Alleged Twitter hackers arrested.
US Federal prosecutors have charged three individuals in connection with the July 15th Twitter hack. Graham Ivan Clark, 17, of Tampa, Florida, Mason Sheppard, 19, of Bognor Regis, England, and Nima Fazeli, 22, of Orlando, Florida, are the three under indictment. The US Attorney for the Northern District of California declined to name Mr. Clark because of his age, but his arrest has been so widely reported by the press in Florida and elsewhere that there seems little point in finessing the identification at this point.
The Hillsborough State Attorney's Office in Florida asserts that Graham Clark was the "mastermind" of the scheme, and he's being charged as an adult. Mr. Clark faces thirty felony charges: one count of organized fraud (over $50,000), seventeen counts of communications fraud (over $300), one count of fraudulent use of personal information (over $100,000 or thirty or more victims), ten counts of fraudulent use of personal information, and one count of accessing a computer or electronic devices without authority. Mason Sheppard and Nima Fazeli have been charged in the Northern District of California: Sheppard with "conspiracy to commit wire fraud, conspiracy to commit money laundering, and the intentional access of a protected computer," and Fazeli with "aiding and abetting the intentional access of a protected computer."
ZDNet has a timeline of the incident and the investigation. According to the indictment, Mr. Clark infiltrated some part of Twitter's network on May 3rd. The New York Times says he first gained access to Twitter's internal Slack channel, where he found credentials for an administrative tool that allowed Twitter employees to access and manipulate user accounts. This tool was protected by two-factor authentication, which Clark was able to bypass on July 15th by using social engineering against Twitter employees over the phone. He then contacted Mr. Sheppard and Mr. Fazeli over Discord and sold them access to several Twitter accounts with swanky handles (e.g., "@dark," "@vague," "@drug," and "@vampire").
Later the same day, Sheppard and Fazeli allegedly began brokering deals for Graham on the OGUsers forum, advertising access to any Twitter account for between $2000 and $3000 per account.

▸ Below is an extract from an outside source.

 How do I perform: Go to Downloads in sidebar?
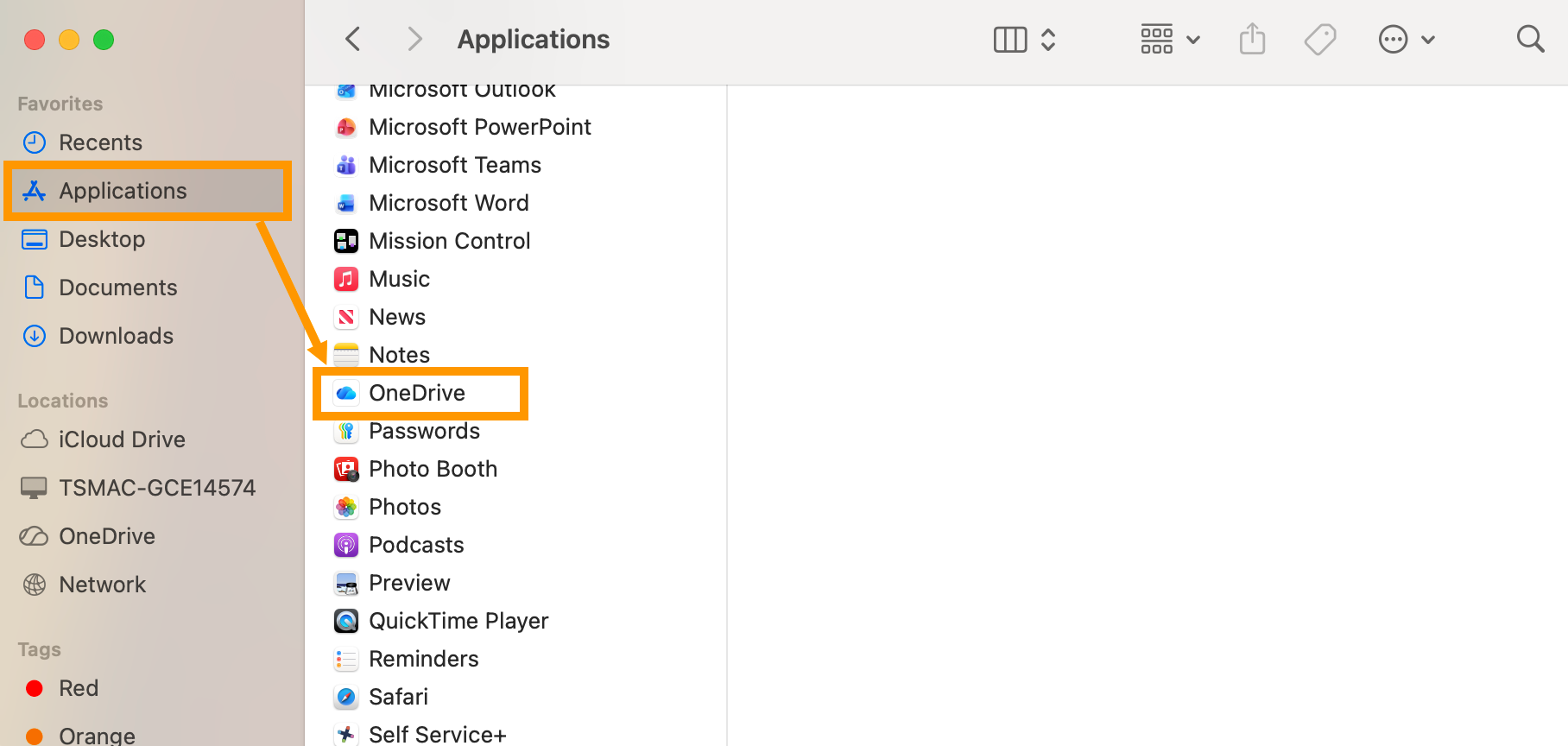click(116, 336)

WIRED says Clark made approximately $33,000 selling access to accounts, while Sheppard received $7,000 for brokering the deals. ZDNet notes that authorities are still investigating the users who purchased these accounts.

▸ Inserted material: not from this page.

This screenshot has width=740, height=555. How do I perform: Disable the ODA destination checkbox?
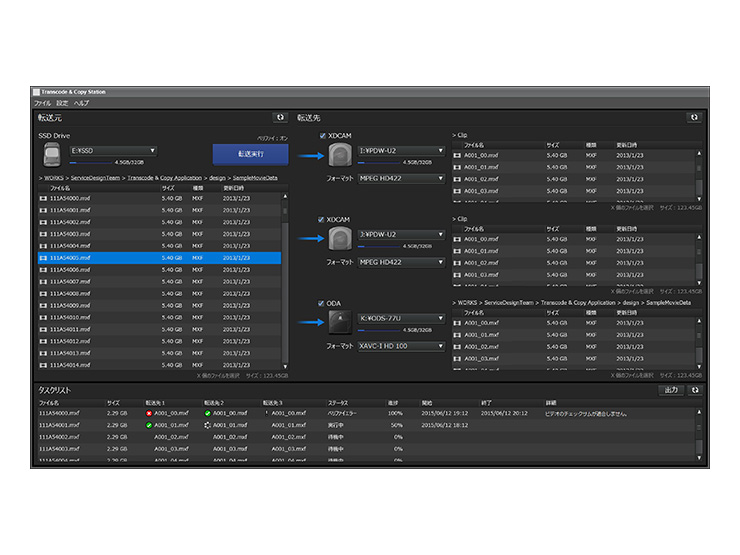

Finally, Clark is accused of perpetrating the high-profile Bitcoin scam on the afternoon of July 15th after hijacking the Twitter accounts of Barack Obama, Joe Biden, Elon Musk, Kanye West, Bill Gates, Jeff Bezos, Mike Bloomberg, Warren Buffet, Floyd Mayweather, Kim Kardashian, Apple, Uber, Coinbase, Kucoin, Gemini, Binance, and the "@Bitcoin" account. Hillsborough State Attorney Andrew Warren alleges that Clark "stole the identities of prominent people, posted messages in their names directing victims to send Bitcoin to accounts associated with Clark, and reaped more than $100,000 in Bitcoin in just one day." His bail has been set at $725,000.

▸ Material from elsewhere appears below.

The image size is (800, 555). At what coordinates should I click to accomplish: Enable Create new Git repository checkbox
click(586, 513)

It appears that the FBI tracked online activity in Discord and OGUsers until they came to points where the three defendants used either their real identities or their home IP addresses or both. The Bureau also made use of a leaked database of OGUsers member information, which was posted online when the forum was hacked in April. That database contained private messages, IP addresses, and email addresses. Fazeli and Sheppard also used their real driver's licenses to verify accounts on Coinbase, which were linked to various email and IP addresses involved in the hacks.